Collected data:
+++

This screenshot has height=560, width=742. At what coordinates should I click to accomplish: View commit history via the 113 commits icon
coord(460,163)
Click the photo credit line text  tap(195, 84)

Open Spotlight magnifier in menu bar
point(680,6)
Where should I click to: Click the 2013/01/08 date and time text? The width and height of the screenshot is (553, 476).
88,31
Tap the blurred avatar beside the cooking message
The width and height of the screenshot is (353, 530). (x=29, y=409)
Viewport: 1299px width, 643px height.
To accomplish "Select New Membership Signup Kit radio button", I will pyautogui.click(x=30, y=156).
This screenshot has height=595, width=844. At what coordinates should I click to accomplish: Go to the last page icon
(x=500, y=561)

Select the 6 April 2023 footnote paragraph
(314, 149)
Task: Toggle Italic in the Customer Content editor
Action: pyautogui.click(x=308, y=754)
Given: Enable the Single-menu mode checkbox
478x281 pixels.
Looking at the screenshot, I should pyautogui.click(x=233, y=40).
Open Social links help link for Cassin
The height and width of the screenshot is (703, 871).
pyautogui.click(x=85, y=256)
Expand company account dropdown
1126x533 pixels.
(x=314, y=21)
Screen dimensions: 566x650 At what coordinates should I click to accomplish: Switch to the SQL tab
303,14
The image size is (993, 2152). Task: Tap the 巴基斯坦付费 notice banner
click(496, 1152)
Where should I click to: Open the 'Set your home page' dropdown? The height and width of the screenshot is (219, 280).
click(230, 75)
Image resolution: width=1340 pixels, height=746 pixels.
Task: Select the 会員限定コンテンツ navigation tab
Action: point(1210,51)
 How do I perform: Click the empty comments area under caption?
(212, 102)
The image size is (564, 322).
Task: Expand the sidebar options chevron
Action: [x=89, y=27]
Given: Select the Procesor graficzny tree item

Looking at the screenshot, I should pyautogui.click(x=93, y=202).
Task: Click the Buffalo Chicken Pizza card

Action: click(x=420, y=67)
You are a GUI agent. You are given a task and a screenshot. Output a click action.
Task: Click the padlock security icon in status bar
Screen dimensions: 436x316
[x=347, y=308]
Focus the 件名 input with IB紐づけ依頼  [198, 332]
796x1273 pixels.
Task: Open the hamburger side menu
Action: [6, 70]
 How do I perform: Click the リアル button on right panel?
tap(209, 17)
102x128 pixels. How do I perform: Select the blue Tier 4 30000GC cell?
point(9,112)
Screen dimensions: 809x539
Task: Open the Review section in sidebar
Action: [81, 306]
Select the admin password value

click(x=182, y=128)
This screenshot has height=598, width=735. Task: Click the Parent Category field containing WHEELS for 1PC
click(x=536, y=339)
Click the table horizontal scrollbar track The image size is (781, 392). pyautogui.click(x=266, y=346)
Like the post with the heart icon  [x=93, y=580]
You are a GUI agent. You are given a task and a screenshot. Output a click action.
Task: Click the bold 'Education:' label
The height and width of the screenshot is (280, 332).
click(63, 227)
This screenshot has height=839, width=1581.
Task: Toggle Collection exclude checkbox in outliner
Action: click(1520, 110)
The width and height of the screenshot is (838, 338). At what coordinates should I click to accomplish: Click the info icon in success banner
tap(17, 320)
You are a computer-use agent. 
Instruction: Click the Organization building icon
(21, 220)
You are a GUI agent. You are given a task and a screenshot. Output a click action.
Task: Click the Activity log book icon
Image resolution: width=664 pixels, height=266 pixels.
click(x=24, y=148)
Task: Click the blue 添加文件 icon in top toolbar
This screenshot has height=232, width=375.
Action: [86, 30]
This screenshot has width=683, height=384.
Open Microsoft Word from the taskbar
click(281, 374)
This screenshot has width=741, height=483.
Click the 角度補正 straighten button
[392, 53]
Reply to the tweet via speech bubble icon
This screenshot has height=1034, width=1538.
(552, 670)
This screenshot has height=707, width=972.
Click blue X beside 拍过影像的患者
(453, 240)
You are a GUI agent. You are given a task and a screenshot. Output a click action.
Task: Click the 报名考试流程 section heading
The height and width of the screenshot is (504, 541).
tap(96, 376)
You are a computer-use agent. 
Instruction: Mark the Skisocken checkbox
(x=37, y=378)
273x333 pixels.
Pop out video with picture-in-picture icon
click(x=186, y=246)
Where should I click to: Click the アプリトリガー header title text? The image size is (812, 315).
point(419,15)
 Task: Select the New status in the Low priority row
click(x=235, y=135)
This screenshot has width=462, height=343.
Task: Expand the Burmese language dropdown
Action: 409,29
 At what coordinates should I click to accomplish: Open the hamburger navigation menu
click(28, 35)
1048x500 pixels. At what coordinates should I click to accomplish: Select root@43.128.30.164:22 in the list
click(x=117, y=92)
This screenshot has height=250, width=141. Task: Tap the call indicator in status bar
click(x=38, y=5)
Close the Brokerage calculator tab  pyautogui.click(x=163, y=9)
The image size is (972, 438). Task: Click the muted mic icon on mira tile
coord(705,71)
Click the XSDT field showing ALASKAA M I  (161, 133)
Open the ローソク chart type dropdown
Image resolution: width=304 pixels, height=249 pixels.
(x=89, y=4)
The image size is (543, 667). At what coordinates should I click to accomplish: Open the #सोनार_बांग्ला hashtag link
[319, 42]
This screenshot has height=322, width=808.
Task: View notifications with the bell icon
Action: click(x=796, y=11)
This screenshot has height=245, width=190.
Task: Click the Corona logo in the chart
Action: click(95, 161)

+++

- REQUIREMENT
All the data above is to be given again, exactly.

- WRITTEN REPLY
This screenshot has height=560, width=742. At what coordinates should I click to accomplish: View commit history via the 113 commits icon
coord(460,163)
Click the photo credit line text  tap(195, 84)

Open Spotlight magnifier in menu bar
point(680,6)
Where should I click to: Click the 2013/01/08 date and time text? The width and height of the screenshot is (553, 476).
88,31
Tap the blurred avatar beside the cooking message
The width and height of the screenshot is (353, 530). (x=29, y=409)
Viewport: 1299px width, 643px height.
To accomplish "Select New Membership Signup Kit radio button", I will pyautogui.click(x=30, y=156).
This screenshot has height=595, width=844. At what coordinates should I click to accomplish: Go to the last page icon
(x=500, y=561)

Select the 6 April 2023 footnote paragraph
(314, 149)
Task: Toggle Italic in the Customer Content editor
Action: pyautogui.click(x=308, y=754)
Given: Enable the Single-menu mode checkbox
478x281 pixels.
Looking at the screenshot, I should pyautogui.click(x=233, y=40).
Open Social links help link for Cassin
The height and width of the screenshot is (703, 871).
pyautogui.click(x=85, y=256)
Expand company account dropdown
1126x533 pixels.
(x=314, y=21)
Screen dimensions: 566x650 At what coordinates should I click to accomplish: Switch to the SQL tab
303,14
The image size is (993, 2152). Task: Tap the 巴基斯坦付费 notice banner
click(496, 1152)
Where should I click to: Open the 'Set your home page' dropdown? The height and width of the screenshot is (219, 280).
click(230, 75)
Image resolution: width=1340 pixels, height=746 pixels.
Task: Select the 会員限定コンテンツ navigation tab
Action: point(1210,51)
 How do I perform: Click the empty comments area under caption?
(212, 102)
The image size is (564, 322).
Task: Expand the sidebar options chevron
Action: [x=89, y=27]
Given: Select the Procesor graficzny tree item

Looking at the screenshot, I should pyautogui.click(x=93, y=202).
Task: Click the Buffalo Chicken Pizza card

Action: click(x=420, y=67)
You are a GUI agent. You are given a task and a screenshot. Output a click action.
Task: Click the padlock security icon in status bar
Screen dimensions: 436x316
[x=347, y=308]
Focus the 件名 input with IB紐づけ依頼  [198, 332]
796x1273 pixels.
Task: Open the hamburger side menu
Action: [6, 70]
 How do I perform: Click the リアル button on right panel?
tap(209, 17)
102x128 pixels. How do I perform: Select the blue Tier 4 30000GC cell?
point(9,112)
Screen dimensions: 809x539
Task: Open the Review section in sidebar
Action: [81, 306]
Select the admin password value

click(x=182, y=128)
This screenshot has height=598, width=735. Task: Click the Parent Category field containing WHEELS for 1PC
click(x=536, y=339)
Click the table horizontal scrollbar track The image size is (781, 392). pyautogui.click(x=266, y=346)
Like the post with the heart icon  [x=93, y=580]
You are a GUI agent. You are given a task and a screenshot. Output a click action.
Task: Click the bold 'Education:' label
The height and width of the screenshot is (280, 332).
click(63, 227)
This screenshot has height=839, width=1581.
Task: Toggle Collection exclude checkbox in outliner
Action: click(1520, 110)
The width and height of the screenshot is (838, 338). At what coordinates should I click to accomplish: Click the info icon in success banner
tap(17, 320)
You are a computer-use agent. 
Instruction: Click the Organization building icon
(21, 220)
You are a GUI agent. You are given a task and a screenshot. Output a click action.
Task: Click the Activity log book icon
Image resolution: width=664 pixels, height=266 pixels.
click(x=24, y=148)
Task: Click the blue 添加文件 icon in top toolbar
This screenshot has height=232, width=375.
Action: [86, 30]
This screenshot has width=683, height=384.
Open Microsoft Word from the taskbar
click(281, 374)
This screenshot has width=741, height=483.
Click the 角度補正 straighten button
[392, 53]
Reply to the tweet via speech bubble icon
This screenshot has height=1034, width=1538.
(552, 670)
This screenshot has height=707, width=972.
Click blue X beside 拍过影像的患者
(453, 240)
You are a GUI agent. You are given a task and a screenshot. Output a click action.
Task: Click the 报名考试流程 section heading
The height and width of the screenshot is (504, 541).
tap(96, 376)
You are a computer-use agent. 
Instruction: Mark the Skisocken checkbox
(x=37, y=378)
273x333 pixels.
Pop out video with picture-in-picture icon
click(x=186, y=246)
Where should I click to: Click the アプリトリガー header title text? The image size is (812, 315).
point(419,15)
 Task: Select the New status in the Low priority row
click(x=235, y=135)
This screenshot has width=462, height=343.
Task: Expand the Burmese language dropdown
Action: 409,29
 At what coordinates should I click to accomplish: Open the hamburger navigation menu
click(28, 35)
1048x500 pixels. At what coordinates should I click to accomplish: Select root@43.128.30.164:22 in the list
click(x=117, y=92)
This screenshot has height=250, width=141. Task: Tap the call indicator in status bar
click(x=38, y=5)
Close the Brokerage calculator tab  pyautogui.click(x=163, y=9)
The image size is (972, 438). Task: Click the muted mic icon on mira tile
coord(705,71)
Click the XSDT field showing ALASKAA M I  (161, 133)
Open the ローソク chart type dropdown
Image resolution: width=304 pixels, height=249 pixels.
(x=89, y=4)
The image size is (543, 667). At what coordinates should I click to accomplish: Open the #सोनार_बांग्ला hashtag link
[319, 42]
This screenshot has height=322, width=808.
Task: View notifications with the bell icon
Action: click(x=796, y=11)
This screenshot has height=245, width=190.
Task: Click the Corona logo in the chart
Action: click(95, 161)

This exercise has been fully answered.